Re: [RFC][PATCH] Dynamic Tick: Allow 32-bit machines to sleep formorethan2.15 seconds

From: john stultz
Date: Tue May 12 2009 - 19:59:17 EST


On Tue, 2009-05-12 at 18:35 -0500, Jon Hunter wrote:
> john stultz wrote:
> > Yea. NSEC_PER_SEC/HZ would probably be safe. I was initially thinking
> > being more paranoid and just dividing it in half, but that's probably a
> > bit silly.
>
> Thanks, I have added the code to subtract NSEC_PER_SEC/HZ. Should we
> have any concerns about the adjustment of the mult value? This is the
> only thing that could impact the value returned from
> timekeeping_max_deferment(). I am not familiar with exactly how this is
> working so just wanted to ask.

Well, the mult adjustments should be quite small, especially compared to
the NSEC_PER_SEC/HZ adjustment.

Hmm... Although, I guess we could get bitten if the max_deferment was
like an hour, and the adjustment was enough that it scaled out to and we
ended up being a second late or so. So you have a point.

But since the clockevent driver is not scaled, we probably can get away
with using the orig_mult value instead of mult, and be ok.

Alternatively instead of NSEC_PER_SEC/HZ, we could always drop the
larger of NSEC_PER_SEC/HZ or max_deferment/10? That way we should scale
up without a problem.

I suspect it would be tough to hit this issue though.

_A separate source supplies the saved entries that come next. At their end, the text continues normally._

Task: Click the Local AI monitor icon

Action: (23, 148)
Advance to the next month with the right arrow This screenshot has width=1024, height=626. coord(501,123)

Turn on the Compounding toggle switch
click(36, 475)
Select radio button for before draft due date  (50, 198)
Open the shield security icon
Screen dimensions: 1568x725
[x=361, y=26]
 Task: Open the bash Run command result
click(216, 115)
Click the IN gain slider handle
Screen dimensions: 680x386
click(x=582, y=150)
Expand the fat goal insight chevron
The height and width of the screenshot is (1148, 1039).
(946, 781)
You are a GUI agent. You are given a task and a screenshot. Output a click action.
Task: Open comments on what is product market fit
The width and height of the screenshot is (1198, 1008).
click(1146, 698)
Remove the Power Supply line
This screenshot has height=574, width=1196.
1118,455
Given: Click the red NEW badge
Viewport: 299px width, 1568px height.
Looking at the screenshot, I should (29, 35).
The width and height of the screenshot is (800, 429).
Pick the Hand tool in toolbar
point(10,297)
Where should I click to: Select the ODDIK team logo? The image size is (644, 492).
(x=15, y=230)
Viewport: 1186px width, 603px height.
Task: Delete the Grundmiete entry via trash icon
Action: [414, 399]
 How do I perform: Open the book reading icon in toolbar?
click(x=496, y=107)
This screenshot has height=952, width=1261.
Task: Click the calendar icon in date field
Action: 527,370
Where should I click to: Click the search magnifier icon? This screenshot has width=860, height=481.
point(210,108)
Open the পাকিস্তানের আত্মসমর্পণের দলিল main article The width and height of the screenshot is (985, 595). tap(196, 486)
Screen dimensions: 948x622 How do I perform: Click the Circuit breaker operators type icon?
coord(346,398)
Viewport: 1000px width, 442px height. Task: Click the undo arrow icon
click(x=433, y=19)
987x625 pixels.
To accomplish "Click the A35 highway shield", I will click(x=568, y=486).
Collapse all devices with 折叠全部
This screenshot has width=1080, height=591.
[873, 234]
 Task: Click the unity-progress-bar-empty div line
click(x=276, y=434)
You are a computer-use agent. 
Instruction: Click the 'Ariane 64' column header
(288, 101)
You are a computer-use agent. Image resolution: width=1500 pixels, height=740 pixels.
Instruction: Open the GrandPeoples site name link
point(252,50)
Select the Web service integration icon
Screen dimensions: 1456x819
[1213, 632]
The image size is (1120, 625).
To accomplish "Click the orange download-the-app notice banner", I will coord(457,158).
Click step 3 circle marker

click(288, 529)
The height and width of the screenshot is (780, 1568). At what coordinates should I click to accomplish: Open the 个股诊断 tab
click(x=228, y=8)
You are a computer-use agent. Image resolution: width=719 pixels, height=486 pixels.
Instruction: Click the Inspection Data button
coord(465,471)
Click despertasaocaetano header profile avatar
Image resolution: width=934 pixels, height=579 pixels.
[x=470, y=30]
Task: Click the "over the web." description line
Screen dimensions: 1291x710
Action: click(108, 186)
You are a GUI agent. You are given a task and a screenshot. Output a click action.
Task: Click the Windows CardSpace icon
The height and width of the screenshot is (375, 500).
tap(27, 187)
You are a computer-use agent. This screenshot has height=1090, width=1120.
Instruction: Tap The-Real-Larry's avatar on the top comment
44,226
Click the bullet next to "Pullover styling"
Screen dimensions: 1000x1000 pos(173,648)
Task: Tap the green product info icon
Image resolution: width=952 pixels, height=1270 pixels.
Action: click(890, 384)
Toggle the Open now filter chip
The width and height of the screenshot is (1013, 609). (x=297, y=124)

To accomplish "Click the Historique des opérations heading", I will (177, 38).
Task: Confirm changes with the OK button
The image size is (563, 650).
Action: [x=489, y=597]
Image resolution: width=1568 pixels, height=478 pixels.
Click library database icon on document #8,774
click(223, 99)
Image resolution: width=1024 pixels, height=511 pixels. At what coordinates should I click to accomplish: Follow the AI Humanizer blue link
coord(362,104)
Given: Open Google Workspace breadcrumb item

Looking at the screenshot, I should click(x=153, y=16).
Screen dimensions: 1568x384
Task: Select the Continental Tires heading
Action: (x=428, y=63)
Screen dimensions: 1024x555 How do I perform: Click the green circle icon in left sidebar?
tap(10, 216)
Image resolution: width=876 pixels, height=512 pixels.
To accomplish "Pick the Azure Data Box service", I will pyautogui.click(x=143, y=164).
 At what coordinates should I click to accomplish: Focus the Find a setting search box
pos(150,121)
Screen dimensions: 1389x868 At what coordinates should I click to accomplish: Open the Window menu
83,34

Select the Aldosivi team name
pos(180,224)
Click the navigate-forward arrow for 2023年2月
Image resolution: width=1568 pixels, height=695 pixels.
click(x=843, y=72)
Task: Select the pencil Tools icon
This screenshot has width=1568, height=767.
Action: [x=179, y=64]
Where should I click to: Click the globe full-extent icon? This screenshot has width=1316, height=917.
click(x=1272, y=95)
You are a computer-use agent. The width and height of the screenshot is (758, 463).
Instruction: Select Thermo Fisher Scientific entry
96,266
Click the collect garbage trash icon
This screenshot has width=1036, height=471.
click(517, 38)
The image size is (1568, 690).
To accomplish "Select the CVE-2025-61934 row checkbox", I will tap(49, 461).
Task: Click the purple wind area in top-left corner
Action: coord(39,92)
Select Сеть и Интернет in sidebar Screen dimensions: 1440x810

> > As far the decision to defer if the next even is greater then one jiffy
> > away, that seems reasonable, but I'd not embed that into the
> > timekeeping_max_deferrment().
> >
> > I'm suggesting we drop timekeeping_max_deferrment() down since that's
> > the absolute maximum and we're sure to break if we actually wait that
> > long (since the time between clocksource reads would certainly be longer
> > due to execution delay). 1HZ seems reasonable, since we should easily be
> > able to run the tick code twice in that time, as well as it should be
> > easily within the interrupt programming granularity.
> >
> > Any additional decisions as to how far out we should be before we start
> > skipping ticks would be up to the tick resched code, and shouldn't be in
> > the timekeeping function.
> >
> > Sound sane? If so add that in and I'll ack it.
>
> Yes, agree. See below. By the way I have kept the below patch separate
> from the original I posted here:
>
> http://marc.info/?l=linux-kernel&m=124026224019895&w=2
>
> I was not sure if you would prefer to keep these as two patch series or
> make it one single patch. Let me know if you would like me to combine or
> re-post as a two patch series.

Two patches should be fine.

> Please note that the environment I have been running some basic tests on
> is a single core ARM device. I just wanted to let you know in case you
> have any concerns with this.
>
> > This looks *much* better to me. Thanks for reworking it!
>
> Great! No problem. Thanks for your help and feedback.
>
> Cheers
> Jon
>
>
> Signed-off-by: Jon Hunter <jon-hunter@xxxxxx>

Looks good overall. We may want to add the -10% (or -5%) to be totally
safe, but that's likely just me being paranoid.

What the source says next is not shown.